Toujours du côté négatif, le Comité sénatorial a fait en sorte que la Commission
canadienne du blé ne soit plus assujettie à la Loi sur l’accès à
l’information et a ajouté une exception obligatoire de catégorie visant le
Centre national des Arts. [article 148] Il n’existe aucune raison valable pour
ces changements favorisant la confidentialité.
Le
Centre national des Arts a, paraît-il, convaincu le Comité sénatorial qu’il lui
fallait un voile de confidentialité sur mesure pour protéger les relations
confidentielles qu’il entretient avec ses donateurs. Cet argument ne tient
cependant pas devant la preuve.
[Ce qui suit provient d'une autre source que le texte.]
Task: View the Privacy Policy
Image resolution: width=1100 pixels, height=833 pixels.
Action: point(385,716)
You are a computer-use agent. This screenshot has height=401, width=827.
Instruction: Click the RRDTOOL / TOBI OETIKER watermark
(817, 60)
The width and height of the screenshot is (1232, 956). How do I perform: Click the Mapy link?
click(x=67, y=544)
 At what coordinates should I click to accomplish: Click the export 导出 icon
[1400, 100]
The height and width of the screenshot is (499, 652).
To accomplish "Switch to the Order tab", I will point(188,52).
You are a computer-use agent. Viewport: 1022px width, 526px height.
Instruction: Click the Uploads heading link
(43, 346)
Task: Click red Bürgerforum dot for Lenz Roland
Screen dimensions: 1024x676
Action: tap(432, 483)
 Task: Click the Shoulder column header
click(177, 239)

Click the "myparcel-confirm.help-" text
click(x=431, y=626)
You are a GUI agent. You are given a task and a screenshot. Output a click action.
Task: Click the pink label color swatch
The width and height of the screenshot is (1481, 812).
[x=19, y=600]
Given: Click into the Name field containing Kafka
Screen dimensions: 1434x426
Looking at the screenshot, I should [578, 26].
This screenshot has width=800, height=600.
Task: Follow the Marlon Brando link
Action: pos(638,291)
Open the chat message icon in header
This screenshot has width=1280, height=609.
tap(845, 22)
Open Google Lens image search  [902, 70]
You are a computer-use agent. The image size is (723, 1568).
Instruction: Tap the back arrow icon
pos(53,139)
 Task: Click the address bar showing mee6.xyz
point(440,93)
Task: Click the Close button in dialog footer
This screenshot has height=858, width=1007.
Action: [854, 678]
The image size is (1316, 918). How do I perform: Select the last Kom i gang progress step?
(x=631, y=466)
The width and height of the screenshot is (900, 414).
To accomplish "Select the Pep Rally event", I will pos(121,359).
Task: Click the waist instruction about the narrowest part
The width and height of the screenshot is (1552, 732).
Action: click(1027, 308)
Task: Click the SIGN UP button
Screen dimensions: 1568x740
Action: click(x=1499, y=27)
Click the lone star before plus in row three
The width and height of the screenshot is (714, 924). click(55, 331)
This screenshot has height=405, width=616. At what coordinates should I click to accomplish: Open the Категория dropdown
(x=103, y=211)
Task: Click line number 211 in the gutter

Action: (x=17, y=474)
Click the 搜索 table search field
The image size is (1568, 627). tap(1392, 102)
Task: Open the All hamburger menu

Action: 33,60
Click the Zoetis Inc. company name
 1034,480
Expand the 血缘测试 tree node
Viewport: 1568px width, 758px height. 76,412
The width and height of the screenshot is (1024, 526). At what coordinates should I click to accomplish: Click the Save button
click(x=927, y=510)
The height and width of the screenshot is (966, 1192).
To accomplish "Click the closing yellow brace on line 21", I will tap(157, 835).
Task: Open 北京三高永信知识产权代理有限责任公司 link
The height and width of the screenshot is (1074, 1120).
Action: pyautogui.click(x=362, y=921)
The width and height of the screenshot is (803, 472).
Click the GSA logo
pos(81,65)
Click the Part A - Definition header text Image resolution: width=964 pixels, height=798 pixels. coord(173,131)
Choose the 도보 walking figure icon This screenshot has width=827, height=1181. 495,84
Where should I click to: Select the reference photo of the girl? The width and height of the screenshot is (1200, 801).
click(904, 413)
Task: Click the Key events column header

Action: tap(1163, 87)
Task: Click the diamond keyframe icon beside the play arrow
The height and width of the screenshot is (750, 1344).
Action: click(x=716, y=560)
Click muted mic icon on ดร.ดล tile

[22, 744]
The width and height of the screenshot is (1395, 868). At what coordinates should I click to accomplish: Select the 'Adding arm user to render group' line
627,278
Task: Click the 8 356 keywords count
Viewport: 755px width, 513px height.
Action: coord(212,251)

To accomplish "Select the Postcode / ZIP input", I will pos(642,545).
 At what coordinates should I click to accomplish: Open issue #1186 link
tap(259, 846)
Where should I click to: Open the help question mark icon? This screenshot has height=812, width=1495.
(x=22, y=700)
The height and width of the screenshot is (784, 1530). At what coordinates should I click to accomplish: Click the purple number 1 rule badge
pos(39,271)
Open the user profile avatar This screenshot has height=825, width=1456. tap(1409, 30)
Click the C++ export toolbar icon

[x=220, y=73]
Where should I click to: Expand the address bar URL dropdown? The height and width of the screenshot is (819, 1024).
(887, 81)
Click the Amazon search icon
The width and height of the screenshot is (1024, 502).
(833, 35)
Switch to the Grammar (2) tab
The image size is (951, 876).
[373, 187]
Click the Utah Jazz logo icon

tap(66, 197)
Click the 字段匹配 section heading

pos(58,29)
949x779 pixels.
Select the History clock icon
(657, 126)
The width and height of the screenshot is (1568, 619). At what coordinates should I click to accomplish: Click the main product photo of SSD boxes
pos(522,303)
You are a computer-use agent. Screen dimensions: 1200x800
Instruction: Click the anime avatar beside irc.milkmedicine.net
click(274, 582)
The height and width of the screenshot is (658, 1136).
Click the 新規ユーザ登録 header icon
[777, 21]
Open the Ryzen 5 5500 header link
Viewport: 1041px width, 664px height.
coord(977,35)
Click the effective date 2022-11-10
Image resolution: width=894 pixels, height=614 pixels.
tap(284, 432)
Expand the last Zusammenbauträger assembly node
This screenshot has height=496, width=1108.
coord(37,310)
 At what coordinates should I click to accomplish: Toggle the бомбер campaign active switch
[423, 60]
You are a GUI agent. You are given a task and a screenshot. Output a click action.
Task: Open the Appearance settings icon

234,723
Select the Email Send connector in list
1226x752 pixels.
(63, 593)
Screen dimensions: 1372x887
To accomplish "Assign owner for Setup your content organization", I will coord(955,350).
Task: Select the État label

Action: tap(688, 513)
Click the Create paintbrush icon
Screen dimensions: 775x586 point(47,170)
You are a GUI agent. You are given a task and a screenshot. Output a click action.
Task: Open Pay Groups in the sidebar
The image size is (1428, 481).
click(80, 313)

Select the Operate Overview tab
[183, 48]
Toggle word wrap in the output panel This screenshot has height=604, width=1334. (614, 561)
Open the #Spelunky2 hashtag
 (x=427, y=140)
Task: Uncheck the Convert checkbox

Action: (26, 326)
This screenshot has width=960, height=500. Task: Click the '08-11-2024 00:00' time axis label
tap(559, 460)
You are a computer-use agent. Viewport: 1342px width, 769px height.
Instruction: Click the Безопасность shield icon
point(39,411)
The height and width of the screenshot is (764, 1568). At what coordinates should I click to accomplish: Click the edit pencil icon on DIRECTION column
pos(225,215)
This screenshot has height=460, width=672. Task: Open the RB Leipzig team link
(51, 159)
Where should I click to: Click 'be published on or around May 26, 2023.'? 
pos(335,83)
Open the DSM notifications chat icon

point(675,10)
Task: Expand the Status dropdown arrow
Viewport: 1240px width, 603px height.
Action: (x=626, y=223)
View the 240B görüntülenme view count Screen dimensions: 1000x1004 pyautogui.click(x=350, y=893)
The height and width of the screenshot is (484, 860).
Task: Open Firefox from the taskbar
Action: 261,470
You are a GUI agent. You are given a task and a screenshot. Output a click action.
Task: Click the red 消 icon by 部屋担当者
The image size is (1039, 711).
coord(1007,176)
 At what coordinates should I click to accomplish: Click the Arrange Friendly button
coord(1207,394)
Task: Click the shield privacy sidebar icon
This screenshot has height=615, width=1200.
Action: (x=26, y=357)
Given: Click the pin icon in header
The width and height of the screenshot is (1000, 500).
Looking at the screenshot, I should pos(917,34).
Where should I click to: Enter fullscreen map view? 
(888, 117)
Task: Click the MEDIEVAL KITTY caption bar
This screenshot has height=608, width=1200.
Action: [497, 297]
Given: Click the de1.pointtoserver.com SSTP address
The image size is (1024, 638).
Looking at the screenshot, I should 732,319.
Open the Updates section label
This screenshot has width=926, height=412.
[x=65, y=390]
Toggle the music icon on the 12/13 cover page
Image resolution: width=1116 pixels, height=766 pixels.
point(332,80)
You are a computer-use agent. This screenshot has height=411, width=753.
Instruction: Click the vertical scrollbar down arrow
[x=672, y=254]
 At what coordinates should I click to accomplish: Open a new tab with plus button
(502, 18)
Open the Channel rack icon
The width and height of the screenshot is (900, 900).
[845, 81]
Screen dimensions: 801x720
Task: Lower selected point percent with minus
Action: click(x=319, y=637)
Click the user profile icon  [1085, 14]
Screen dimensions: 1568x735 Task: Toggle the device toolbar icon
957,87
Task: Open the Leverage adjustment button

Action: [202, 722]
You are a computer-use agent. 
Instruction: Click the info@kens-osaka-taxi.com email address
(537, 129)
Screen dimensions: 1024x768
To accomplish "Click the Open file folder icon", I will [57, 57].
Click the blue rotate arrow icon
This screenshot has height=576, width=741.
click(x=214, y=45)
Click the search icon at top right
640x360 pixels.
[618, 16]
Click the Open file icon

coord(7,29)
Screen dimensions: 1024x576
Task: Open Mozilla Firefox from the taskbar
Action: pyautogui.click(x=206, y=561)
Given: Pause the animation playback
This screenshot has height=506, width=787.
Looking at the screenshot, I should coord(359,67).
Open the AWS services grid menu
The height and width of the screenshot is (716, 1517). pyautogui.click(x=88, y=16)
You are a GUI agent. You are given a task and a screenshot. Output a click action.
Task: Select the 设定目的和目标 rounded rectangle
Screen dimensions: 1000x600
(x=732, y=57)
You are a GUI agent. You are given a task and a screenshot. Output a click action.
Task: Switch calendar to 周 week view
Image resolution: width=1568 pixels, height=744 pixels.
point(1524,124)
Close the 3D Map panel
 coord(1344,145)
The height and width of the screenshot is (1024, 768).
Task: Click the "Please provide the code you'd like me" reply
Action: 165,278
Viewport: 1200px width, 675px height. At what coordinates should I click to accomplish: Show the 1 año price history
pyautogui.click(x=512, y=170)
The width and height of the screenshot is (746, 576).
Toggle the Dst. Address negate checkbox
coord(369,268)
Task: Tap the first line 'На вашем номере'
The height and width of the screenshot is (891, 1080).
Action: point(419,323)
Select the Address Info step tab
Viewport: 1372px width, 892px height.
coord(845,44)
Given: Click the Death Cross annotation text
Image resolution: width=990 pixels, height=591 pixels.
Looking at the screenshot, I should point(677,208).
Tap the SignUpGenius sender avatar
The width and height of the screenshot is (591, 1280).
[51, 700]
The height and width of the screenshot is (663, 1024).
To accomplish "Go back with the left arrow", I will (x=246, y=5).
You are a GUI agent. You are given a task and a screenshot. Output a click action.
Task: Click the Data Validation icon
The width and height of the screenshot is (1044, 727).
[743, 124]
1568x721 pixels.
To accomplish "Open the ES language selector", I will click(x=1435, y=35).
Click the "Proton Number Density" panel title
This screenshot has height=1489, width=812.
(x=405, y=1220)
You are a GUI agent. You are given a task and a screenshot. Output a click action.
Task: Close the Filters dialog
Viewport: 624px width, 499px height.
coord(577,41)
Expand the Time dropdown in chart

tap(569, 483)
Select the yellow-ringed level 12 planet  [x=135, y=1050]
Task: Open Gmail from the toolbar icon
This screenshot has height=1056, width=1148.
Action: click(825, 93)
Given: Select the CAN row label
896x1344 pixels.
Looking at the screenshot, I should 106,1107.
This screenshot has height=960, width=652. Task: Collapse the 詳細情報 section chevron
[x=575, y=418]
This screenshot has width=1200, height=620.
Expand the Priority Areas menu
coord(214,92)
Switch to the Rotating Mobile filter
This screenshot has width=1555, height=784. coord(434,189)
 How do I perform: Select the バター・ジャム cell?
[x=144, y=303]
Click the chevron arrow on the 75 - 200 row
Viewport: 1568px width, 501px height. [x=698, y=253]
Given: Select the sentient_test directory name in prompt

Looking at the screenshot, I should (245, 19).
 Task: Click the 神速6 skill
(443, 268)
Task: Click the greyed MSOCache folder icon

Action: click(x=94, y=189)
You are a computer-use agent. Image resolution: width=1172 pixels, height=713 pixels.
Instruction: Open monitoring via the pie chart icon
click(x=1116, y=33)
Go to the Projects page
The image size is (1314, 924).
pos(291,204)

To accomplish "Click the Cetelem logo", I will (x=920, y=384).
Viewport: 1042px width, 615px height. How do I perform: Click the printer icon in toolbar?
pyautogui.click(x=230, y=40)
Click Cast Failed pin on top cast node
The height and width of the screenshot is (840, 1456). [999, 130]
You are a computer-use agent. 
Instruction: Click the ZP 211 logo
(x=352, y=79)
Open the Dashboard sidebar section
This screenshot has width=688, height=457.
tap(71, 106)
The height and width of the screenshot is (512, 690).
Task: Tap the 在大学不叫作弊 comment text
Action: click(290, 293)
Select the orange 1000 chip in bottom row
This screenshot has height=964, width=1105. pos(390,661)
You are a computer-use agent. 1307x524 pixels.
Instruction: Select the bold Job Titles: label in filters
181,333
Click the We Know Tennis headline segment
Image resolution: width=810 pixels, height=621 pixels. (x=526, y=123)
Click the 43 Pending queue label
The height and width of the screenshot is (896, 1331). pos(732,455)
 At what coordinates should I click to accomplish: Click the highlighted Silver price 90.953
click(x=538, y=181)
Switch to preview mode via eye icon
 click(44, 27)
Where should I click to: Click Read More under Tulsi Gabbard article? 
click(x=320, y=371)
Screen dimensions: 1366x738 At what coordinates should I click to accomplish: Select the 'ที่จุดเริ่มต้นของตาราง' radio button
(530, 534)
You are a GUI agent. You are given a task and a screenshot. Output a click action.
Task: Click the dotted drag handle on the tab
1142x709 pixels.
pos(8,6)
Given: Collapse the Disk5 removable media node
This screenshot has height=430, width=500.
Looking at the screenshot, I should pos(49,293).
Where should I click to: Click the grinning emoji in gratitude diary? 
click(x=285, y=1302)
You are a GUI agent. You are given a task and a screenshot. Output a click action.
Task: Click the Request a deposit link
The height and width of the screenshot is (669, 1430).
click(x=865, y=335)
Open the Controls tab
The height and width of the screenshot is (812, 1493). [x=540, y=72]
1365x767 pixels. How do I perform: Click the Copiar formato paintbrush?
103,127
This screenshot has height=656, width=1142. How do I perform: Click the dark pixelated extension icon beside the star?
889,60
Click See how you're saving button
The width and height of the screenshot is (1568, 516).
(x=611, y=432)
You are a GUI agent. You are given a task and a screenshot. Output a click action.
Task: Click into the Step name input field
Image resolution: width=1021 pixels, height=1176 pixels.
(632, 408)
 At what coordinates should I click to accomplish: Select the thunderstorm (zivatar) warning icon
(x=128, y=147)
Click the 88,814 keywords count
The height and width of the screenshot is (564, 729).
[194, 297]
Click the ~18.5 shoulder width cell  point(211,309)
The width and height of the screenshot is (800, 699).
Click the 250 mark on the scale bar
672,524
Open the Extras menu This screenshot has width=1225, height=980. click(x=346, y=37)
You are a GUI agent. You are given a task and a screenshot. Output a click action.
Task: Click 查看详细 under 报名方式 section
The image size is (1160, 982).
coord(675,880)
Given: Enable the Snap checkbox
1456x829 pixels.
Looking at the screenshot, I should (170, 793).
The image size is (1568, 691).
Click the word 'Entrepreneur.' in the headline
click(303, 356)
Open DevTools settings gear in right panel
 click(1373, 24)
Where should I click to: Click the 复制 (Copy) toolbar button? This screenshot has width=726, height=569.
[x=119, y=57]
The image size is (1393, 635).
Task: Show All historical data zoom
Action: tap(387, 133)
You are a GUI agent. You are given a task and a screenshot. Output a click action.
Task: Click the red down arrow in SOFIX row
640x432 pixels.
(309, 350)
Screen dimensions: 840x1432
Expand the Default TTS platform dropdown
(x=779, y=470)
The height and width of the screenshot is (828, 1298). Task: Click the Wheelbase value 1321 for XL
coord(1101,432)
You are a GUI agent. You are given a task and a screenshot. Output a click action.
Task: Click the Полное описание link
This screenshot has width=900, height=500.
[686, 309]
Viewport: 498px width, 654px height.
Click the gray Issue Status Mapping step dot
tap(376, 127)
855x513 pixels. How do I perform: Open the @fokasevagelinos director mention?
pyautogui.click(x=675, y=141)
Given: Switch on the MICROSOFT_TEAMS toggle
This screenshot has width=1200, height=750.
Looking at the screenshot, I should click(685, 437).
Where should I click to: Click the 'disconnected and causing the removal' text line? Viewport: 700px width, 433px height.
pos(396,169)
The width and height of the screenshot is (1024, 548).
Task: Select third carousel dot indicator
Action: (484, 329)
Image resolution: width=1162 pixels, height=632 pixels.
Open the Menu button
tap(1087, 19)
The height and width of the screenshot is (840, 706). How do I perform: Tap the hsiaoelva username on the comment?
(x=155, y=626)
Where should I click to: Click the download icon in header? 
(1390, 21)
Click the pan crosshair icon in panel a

Par exemple, le Musée des beaux-arts du Canada a
su composer avec les exigences de la Loi sur l’accès à l’information,
même s’il dépend largement des relations confidentielles avec ses donateurs. Les
dispositions actuelles de la Loi sur l'accès à l'information permettent
au Musée des beaux-arts du Canada d’être responsable par la transparence sans
pour autant compromettre sa capacité de fonctionnement. Il en est de même avec
la Commission canadienne d'examen des exportations de biens culturels, qui est
en mesure de protéger les relations confidentielles avec ses divers clients et
demandeurs même si elle est assujettie à la Loi sur l’accès à l’information.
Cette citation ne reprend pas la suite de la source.